=== Task data ===

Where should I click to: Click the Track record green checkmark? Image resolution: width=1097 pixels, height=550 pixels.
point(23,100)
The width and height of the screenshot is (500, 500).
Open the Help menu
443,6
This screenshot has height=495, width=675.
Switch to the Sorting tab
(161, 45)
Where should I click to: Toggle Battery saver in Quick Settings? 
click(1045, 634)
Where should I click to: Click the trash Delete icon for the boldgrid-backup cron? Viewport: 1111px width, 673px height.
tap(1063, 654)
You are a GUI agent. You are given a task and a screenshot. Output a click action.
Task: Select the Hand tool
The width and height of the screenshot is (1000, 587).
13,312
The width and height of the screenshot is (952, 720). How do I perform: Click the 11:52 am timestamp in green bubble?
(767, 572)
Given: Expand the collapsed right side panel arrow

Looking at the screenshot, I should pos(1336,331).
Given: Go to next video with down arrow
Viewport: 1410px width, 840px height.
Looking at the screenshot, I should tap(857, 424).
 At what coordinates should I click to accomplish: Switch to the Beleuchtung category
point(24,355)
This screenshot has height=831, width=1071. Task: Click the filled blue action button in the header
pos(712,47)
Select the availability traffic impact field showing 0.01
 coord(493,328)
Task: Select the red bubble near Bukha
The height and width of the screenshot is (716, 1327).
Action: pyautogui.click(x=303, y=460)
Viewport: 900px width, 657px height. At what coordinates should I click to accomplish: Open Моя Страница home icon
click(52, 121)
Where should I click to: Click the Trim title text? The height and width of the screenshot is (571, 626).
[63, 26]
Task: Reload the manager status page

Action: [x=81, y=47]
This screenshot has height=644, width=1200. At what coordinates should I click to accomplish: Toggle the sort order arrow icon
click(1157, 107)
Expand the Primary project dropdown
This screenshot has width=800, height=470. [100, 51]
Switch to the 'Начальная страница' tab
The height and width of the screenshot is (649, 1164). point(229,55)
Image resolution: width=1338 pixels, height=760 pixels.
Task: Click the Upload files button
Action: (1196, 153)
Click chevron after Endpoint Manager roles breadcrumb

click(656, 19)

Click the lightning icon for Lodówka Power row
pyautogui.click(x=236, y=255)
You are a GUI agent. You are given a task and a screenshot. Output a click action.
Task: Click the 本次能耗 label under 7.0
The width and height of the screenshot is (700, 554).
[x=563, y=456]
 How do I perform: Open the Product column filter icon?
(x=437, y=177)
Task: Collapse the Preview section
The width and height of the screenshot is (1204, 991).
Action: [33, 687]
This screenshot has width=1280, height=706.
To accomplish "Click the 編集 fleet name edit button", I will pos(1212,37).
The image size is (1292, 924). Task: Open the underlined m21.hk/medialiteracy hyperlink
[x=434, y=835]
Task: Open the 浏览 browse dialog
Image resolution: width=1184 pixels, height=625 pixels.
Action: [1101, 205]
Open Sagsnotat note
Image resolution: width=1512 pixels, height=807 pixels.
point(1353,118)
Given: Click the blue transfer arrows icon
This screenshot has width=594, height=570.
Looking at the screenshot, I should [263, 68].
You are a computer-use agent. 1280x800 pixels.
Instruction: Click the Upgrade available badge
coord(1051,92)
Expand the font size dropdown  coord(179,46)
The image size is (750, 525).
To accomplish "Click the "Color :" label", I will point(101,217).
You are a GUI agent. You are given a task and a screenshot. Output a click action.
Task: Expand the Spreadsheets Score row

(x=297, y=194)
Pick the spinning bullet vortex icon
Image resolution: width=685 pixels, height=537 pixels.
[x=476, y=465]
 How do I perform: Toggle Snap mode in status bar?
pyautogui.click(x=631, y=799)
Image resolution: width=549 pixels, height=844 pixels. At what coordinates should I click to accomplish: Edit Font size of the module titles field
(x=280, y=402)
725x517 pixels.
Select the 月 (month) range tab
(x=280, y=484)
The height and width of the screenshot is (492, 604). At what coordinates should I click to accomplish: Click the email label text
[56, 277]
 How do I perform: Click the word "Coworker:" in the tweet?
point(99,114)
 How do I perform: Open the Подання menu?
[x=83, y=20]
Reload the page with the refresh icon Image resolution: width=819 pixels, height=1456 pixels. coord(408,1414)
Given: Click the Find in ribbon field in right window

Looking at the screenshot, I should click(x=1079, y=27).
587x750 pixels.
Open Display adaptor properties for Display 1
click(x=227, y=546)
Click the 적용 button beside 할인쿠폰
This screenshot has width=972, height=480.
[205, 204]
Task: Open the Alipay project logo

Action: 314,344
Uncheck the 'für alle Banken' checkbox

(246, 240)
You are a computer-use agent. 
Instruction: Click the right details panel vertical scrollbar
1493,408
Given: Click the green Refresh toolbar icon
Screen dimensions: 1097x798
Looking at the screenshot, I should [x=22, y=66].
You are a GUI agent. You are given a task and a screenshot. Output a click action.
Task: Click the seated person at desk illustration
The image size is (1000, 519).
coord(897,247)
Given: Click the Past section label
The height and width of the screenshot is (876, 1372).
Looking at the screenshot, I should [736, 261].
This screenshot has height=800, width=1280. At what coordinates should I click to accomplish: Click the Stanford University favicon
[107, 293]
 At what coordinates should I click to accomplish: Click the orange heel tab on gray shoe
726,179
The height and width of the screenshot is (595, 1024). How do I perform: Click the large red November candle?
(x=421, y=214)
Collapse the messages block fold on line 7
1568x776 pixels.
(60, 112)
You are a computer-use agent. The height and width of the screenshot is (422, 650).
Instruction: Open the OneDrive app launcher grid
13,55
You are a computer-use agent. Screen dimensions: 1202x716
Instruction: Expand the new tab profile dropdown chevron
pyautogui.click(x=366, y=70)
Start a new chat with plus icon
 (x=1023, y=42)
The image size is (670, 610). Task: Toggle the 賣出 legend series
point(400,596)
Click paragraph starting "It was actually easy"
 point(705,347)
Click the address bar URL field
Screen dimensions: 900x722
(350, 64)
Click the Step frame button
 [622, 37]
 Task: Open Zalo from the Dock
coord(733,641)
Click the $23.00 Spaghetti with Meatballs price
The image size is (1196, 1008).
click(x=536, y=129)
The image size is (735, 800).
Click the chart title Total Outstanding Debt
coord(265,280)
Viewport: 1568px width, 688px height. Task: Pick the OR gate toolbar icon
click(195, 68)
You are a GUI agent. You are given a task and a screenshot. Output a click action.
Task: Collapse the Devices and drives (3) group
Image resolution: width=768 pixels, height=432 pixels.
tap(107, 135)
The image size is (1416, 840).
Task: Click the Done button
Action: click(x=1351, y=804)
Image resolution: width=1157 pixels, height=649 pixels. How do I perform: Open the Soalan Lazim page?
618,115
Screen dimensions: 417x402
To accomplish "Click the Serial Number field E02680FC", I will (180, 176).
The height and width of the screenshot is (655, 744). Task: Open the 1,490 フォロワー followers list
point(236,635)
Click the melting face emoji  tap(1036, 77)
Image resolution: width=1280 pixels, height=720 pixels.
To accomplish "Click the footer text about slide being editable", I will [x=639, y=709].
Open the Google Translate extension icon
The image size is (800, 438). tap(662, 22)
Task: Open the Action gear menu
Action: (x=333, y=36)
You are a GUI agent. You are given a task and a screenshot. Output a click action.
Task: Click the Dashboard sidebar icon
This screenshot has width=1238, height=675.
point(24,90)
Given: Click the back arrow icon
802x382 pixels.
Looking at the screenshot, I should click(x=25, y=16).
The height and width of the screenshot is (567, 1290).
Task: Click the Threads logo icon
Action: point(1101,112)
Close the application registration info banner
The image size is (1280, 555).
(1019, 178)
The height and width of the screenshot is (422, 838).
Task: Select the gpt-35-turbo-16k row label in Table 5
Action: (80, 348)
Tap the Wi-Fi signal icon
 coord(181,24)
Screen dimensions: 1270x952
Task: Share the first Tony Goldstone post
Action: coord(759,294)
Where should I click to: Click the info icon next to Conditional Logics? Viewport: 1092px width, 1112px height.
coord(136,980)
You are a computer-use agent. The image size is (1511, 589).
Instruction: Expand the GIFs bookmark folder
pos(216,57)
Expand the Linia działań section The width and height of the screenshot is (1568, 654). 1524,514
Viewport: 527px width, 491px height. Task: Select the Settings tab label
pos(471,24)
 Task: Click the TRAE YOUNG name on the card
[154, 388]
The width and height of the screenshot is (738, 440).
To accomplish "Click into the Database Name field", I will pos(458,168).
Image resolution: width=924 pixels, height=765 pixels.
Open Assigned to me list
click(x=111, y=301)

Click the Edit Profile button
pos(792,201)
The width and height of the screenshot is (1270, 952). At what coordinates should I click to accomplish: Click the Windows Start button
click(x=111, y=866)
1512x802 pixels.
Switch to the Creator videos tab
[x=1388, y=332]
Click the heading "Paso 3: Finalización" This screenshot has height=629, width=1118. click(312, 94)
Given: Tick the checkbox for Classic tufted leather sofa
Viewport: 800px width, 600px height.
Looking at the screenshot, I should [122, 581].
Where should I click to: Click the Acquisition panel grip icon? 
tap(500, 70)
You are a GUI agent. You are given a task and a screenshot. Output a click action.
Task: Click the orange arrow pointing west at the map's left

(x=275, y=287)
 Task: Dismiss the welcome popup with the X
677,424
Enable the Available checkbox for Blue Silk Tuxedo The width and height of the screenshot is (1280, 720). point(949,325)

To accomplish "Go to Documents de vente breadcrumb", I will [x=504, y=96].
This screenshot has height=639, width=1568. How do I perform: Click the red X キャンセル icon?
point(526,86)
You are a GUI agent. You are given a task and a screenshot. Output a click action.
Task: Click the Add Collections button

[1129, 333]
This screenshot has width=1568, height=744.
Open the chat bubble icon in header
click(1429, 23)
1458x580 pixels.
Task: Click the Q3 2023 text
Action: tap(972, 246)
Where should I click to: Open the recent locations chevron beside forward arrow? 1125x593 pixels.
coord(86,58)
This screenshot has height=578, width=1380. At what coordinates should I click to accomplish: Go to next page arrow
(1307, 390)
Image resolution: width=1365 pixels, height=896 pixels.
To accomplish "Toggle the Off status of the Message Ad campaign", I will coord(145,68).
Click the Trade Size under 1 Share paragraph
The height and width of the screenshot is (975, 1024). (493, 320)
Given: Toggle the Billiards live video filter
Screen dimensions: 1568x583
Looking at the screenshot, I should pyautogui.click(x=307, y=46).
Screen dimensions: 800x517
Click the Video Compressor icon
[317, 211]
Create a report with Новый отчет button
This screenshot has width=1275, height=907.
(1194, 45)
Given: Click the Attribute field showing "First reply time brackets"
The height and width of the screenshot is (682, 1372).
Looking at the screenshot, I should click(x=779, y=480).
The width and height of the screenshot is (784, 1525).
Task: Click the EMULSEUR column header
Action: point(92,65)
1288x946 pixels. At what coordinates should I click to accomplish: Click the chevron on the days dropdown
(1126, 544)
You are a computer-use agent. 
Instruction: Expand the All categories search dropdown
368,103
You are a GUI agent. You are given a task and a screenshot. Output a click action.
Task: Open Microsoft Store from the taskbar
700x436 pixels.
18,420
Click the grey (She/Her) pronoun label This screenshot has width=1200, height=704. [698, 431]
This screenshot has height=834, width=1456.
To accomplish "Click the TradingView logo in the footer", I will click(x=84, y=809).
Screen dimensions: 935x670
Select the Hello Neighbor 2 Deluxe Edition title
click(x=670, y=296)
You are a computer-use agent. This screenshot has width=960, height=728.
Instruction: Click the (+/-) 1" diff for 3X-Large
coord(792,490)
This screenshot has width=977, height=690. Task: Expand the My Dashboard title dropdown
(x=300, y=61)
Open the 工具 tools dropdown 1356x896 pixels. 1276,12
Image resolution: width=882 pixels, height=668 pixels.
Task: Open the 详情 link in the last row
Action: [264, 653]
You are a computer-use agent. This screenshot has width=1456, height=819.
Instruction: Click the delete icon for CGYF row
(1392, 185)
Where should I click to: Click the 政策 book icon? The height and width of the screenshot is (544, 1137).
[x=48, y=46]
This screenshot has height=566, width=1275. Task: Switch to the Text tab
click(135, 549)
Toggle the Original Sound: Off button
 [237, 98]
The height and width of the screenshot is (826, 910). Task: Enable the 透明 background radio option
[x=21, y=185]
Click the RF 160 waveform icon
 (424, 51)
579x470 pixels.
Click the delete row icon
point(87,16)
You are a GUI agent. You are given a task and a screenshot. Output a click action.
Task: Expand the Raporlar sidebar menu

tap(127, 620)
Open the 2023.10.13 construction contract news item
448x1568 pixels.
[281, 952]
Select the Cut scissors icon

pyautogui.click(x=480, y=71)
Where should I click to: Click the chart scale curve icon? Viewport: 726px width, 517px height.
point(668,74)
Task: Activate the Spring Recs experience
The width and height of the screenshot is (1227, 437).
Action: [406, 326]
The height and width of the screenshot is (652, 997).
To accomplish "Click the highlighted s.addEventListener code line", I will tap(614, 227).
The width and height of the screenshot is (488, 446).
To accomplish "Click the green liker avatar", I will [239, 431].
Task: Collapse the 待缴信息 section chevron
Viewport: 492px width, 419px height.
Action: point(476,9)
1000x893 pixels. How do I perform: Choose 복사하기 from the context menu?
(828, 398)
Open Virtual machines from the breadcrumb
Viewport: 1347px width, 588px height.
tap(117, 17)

===

*Task*: Copy each line of the entries that includes the word "section".

*Answer space*:
Task: Collapse the Preview section
Given: Click the Past section label
Expand the Linia działań section The width and height of the screenshot is (1568, 654). 1524,514
Task: Collapse the 待缴信息 section chevron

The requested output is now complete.